Et face au danger ou aux revers, Poutine est généralement connu pour doubler. Croyant en sa volonté d’être plus fort et qu’il peut forcer ses adversaires à se soumettre, il les attend et frappe avec encore plus de férocité, employant les mêmes tactiques sauvages sur le champ de bataille qu’il a utilisées en Syrie ou en Tchétchénie, lorsque son armée a ciblé des zones résidentielles avec des frappes de missiles et bombardements exactement comme ils l’ont fait en Ukraine.

Et ni Poutine ni l’armée russe n’ont changé depuis la Tchétchénie.

L’armée russe était incapable de mener une campagne anti-insurrectionnelle sophistiquée. Ils ne comprennent que la violence. Mais c’était la seule armée dont disposait Poutine, observe Philip Short dans sa nouvelle biographie du dirigeant russe. D’un autre côté, on pourrait également ajouter que l’armée russe n’a que Poutine au moins pour le moment et la plus grande question est de savoir ce que l’on peut faire d’une armée qui s’est avérée sclérosée, dirigée par des généraux qui sont dépassés et dépassés.

Ici, l’histoire de Poutine sur le fait de coincer un rat quand il était enfant dans ce qui était alors Leningrad peut s’avérer instructive.
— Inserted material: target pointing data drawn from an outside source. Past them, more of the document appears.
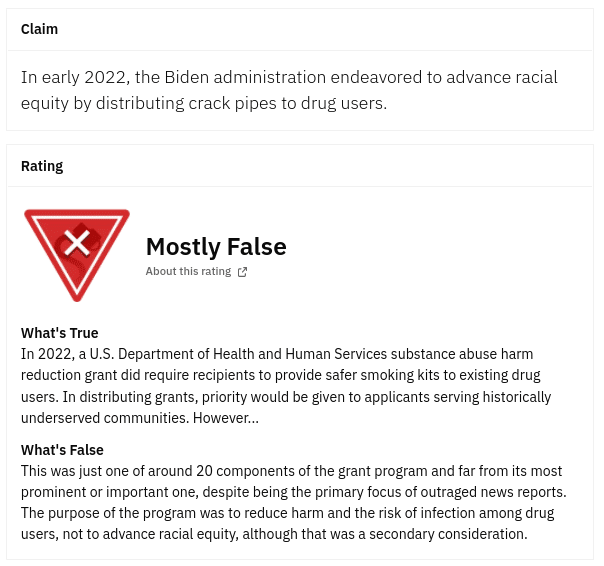Screen dimensions: 604x566
Task: Click the claim sentence about the Biden administration
Action: point(289,91)
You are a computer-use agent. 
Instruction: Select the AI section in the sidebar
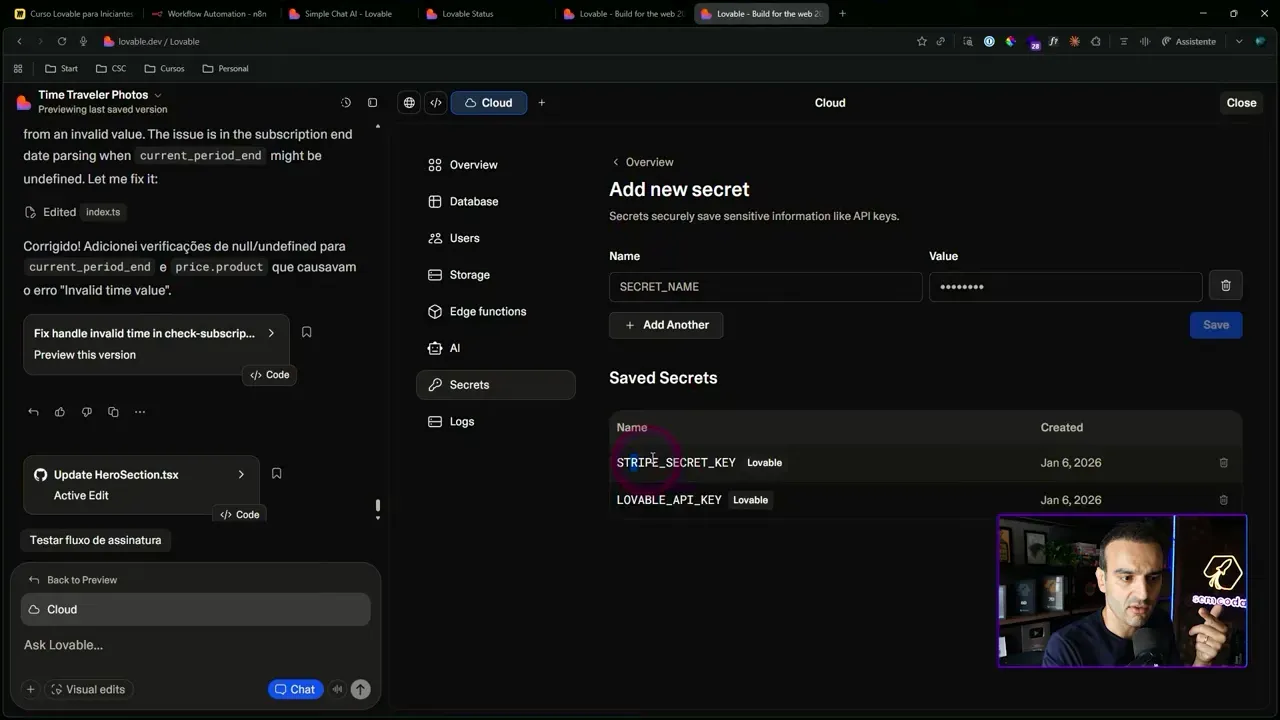pyautogui.click(x=453, y=348)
Là, sur ce palier d’escalier, j’ai eu une leçon rapide et durable sur le sens du mot acculé, expliqua-t-il. Il y avait des hordes de rats dans l’entrée principale. Mes amis et moi avions l’habitude de les chasser avec des bâtons. Une fois, j’ai repéré un énorme rat et je l’ai poursuivi dans le couloir jusqu’à ce que je le pousse dans un coin. Il n’avait nulle part où fuir. Tout à coup, il a fouetté et s’est jeté sur moi, a-t-il dit. Heureusement, j’étais un peu plus rapide et j’ai réussi à claquer la porte sur son nez.
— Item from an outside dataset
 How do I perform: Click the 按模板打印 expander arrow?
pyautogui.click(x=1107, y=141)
Mardi, Poutine devait prononcer une rare allocution télévisée aux Russes, la dernière fois qu’il l’a fait, c’était en février pour annoncer sa soi-disant « opération militaire spéciale ». Mais au moment d’écrire ces lignes, il n’était toujours pas apparu devant les caméras. Certaines sources russes disent que lorsqu’il le fera, peut-être plus tard dans la semaine, il s’abstiendra probablement de déclarer une mobilisation militaire complète, bien qu’avec une nouvelle législation précipitée augmentant les sanctions en cas de désertion ou de non-respect des ordres militaires, il est clairement prêt à s’intensifier. Selon l’analyste russe Tatiana Stanovaya, Poutine se prépare à une guerre totale à moins que l’Ukraine ne recule et que l’Occident ne recule.

L’Ukraine et l’Occident doivent maintenant être prêts à ce que Poutine se déchaîne. Et en réponse, ils doivent être prompts à lui claquer la porte au nez.